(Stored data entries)
========
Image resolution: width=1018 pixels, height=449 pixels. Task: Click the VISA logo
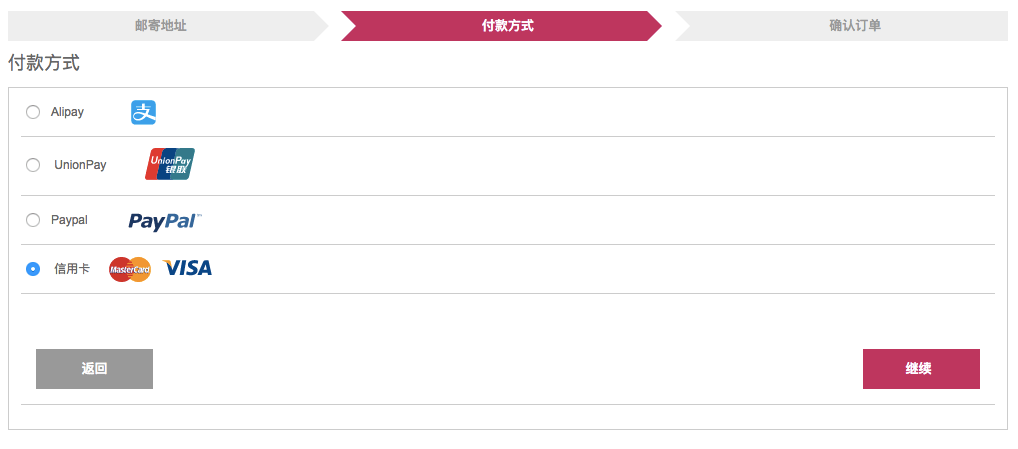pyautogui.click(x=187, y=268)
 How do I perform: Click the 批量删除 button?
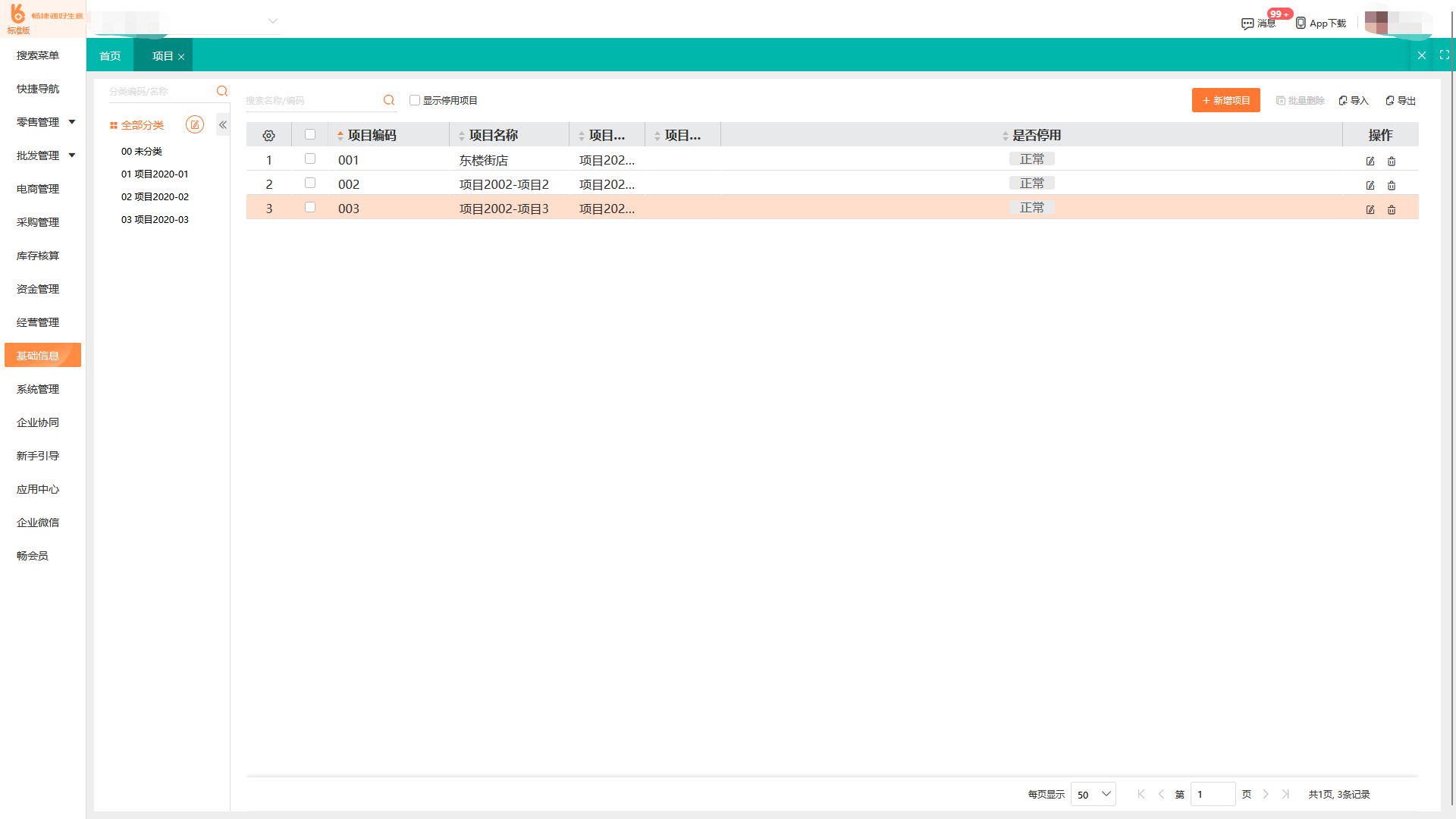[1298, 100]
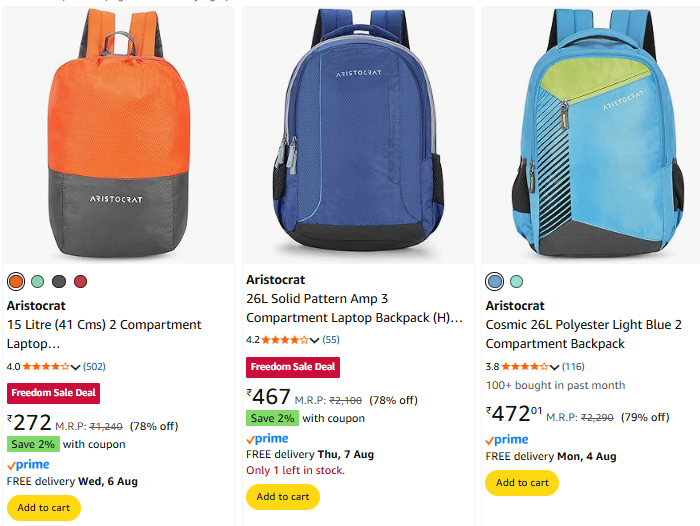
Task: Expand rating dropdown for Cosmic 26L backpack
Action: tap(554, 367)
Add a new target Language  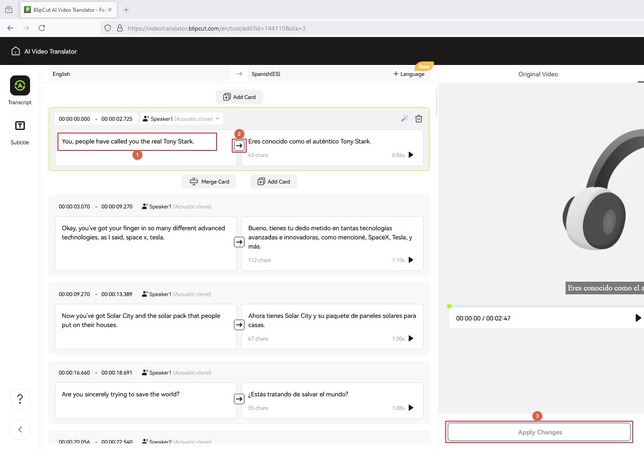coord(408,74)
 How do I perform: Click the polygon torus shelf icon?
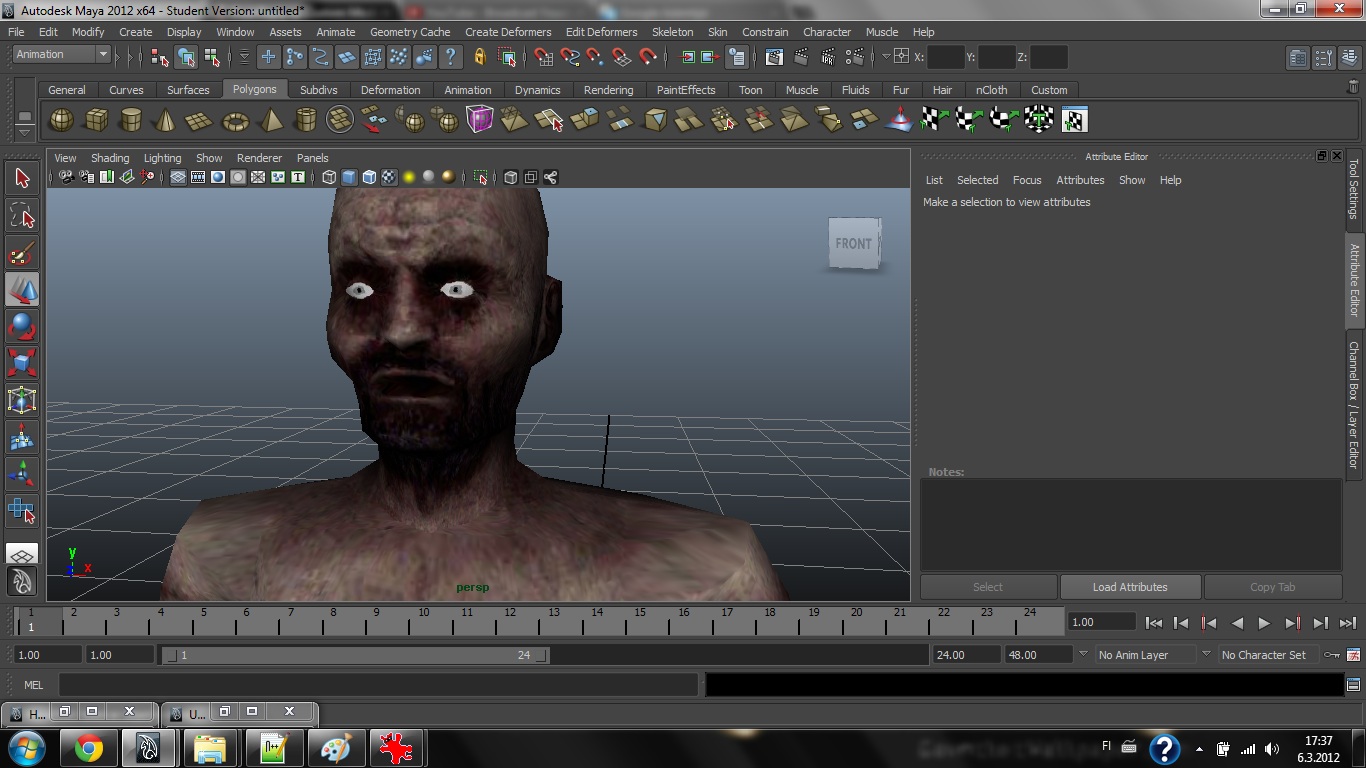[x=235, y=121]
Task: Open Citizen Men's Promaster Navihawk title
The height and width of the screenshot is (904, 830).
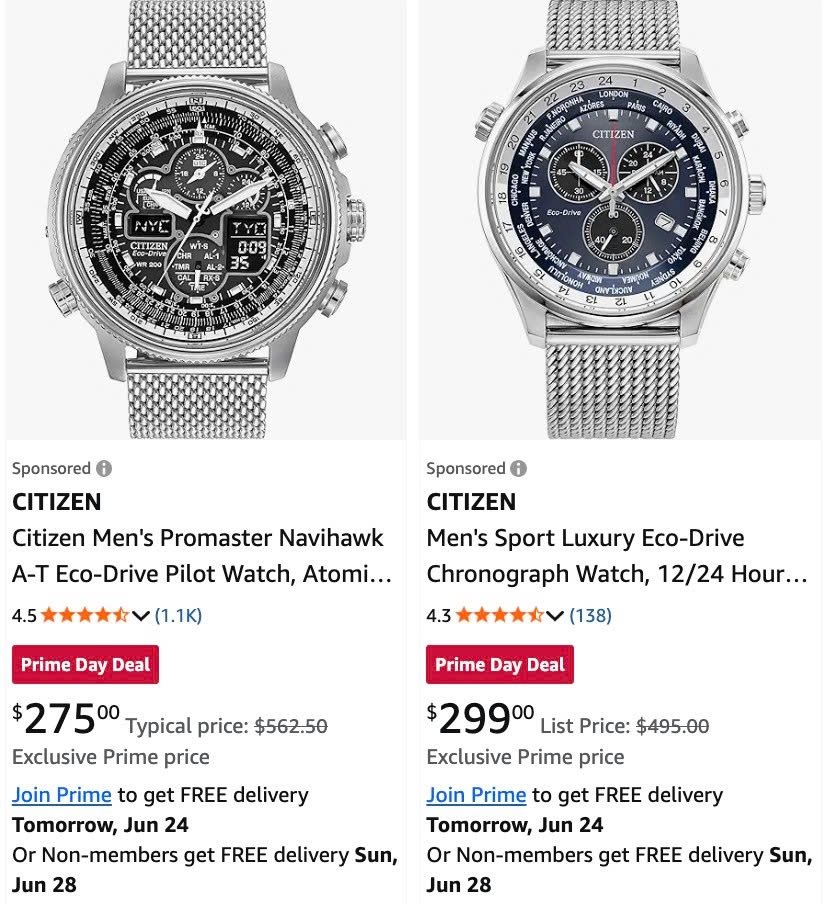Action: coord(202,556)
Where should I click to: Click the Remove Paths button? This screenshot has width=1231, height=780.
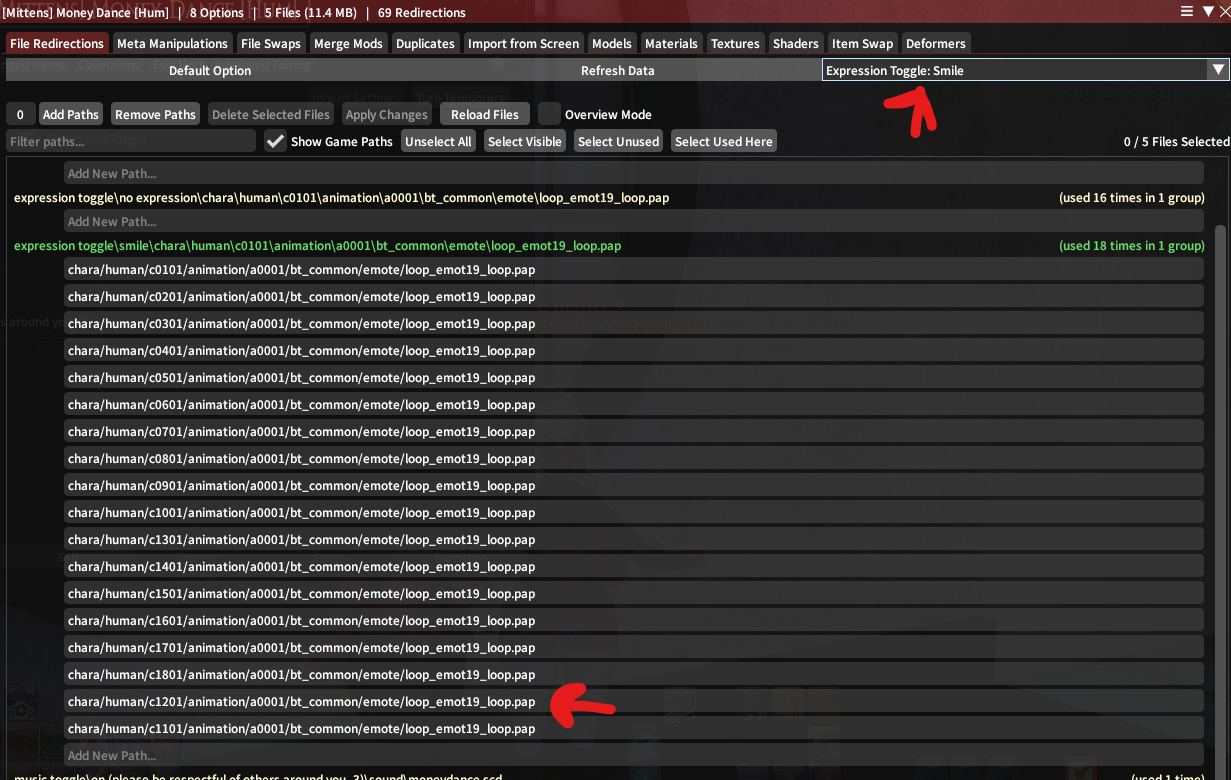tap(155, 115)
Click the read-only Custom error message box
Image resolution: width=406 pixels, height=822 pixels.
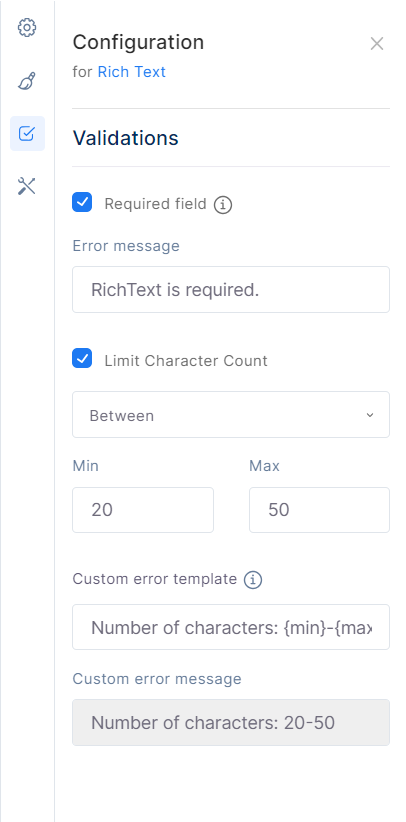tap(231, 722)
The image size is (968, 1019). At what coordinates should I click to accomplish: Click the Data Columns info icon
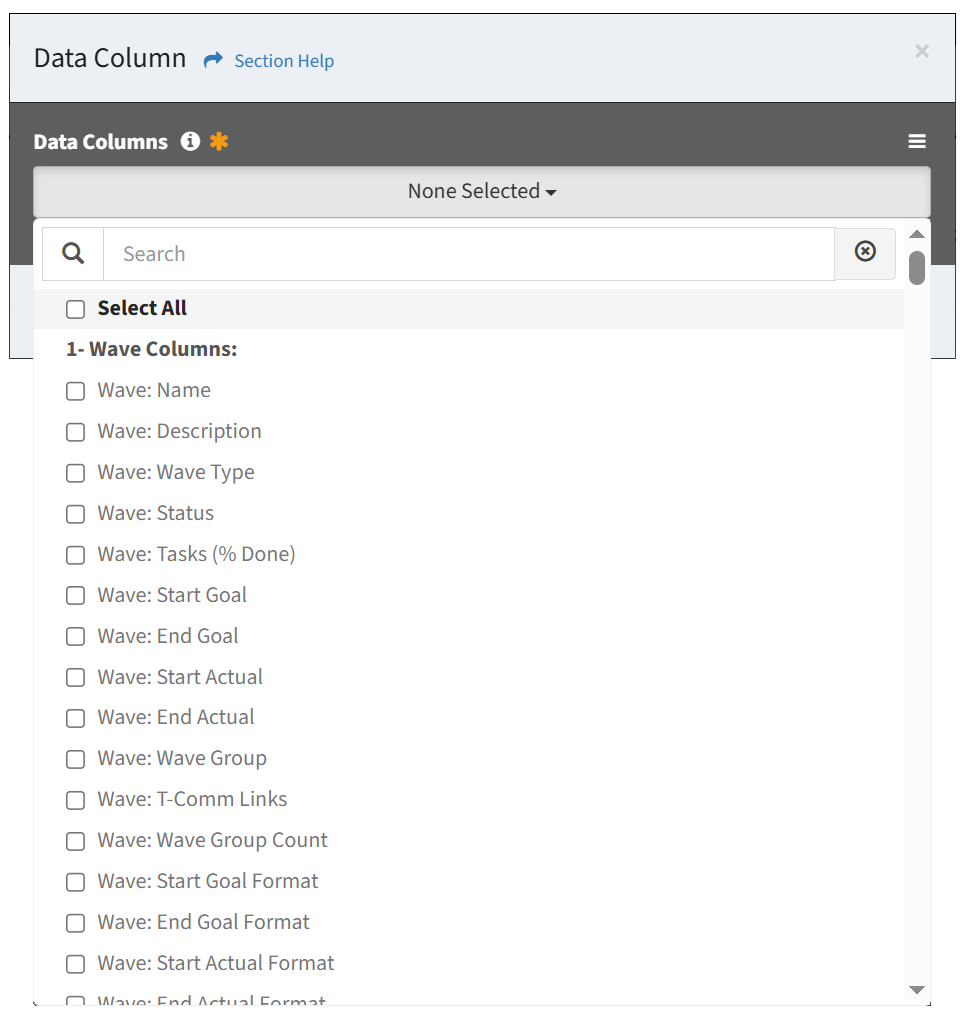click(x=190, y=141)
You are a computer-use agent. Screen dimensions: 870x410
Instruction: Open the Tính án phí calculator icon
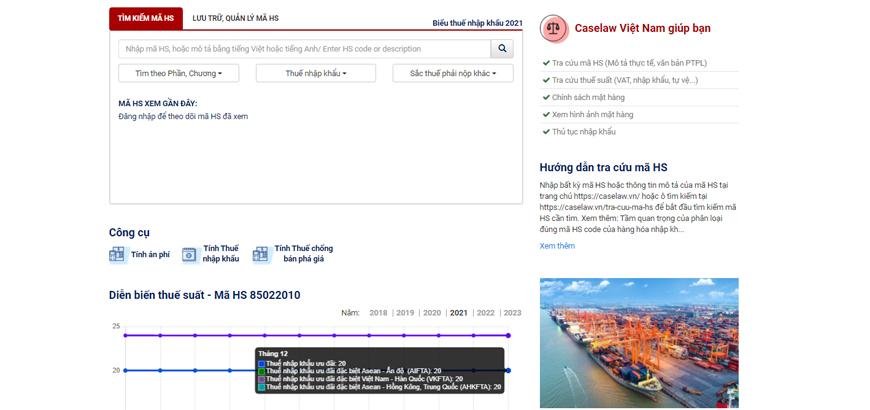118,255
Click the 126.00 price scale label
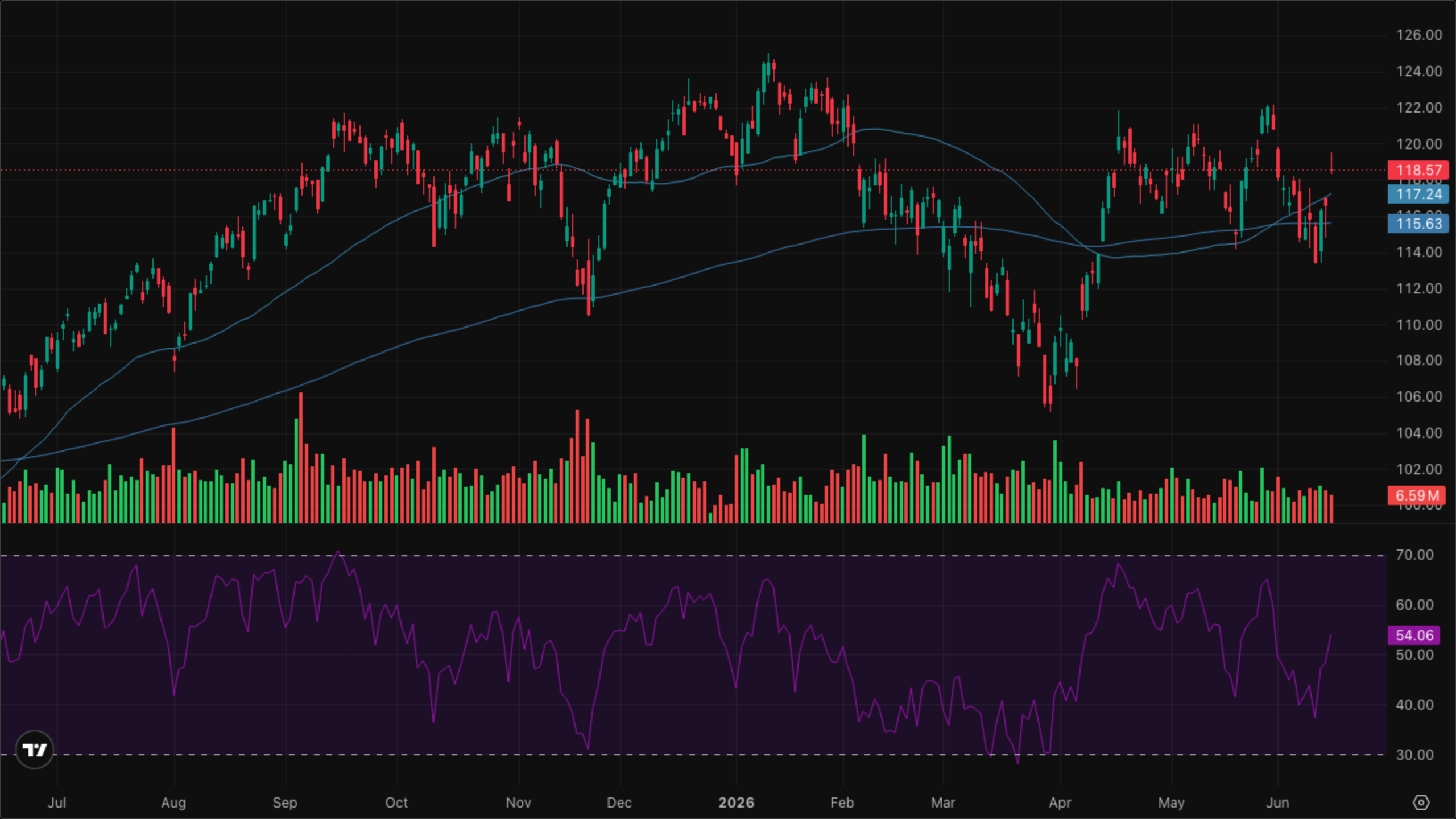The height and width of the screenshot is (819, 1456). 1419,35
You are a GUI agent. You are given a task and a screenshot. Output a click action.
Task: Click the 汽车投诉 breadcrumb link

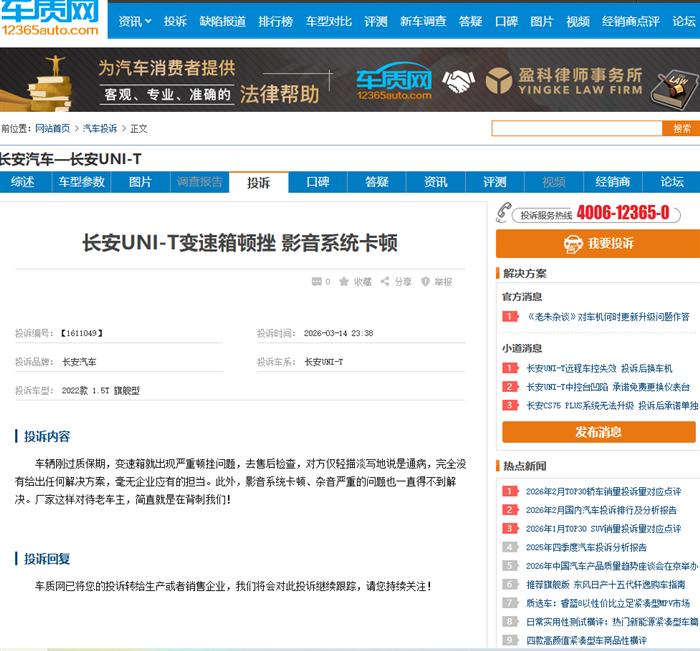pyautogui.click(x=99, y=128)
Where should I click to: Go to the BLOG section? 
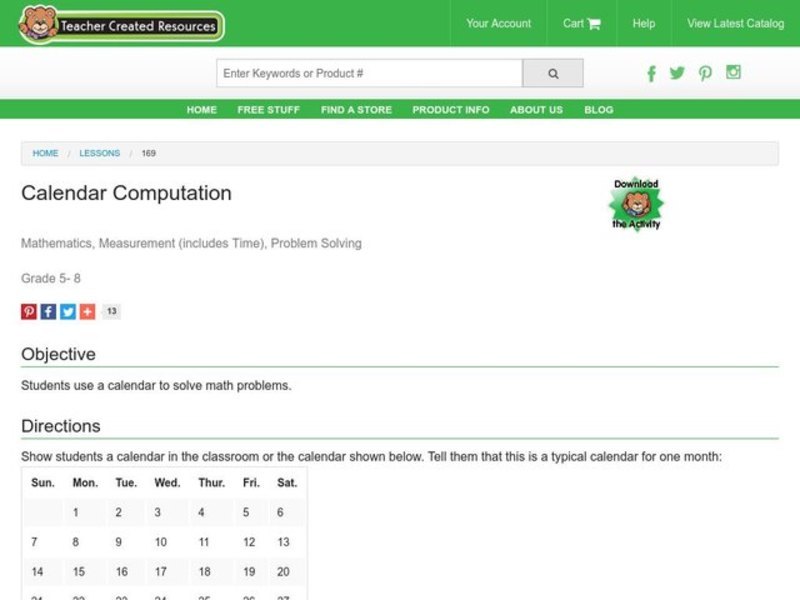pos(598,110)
========
▸ **YOUR ASSIGNMENT**:
Please go over the data above and copy each line with "agent" in it.

▸ **ANSWER SECTION**:
You are a computer-use agent. Screen dimensions: 870x410
You are a GUI agent. You are given a task and a screenshot. Output a click action.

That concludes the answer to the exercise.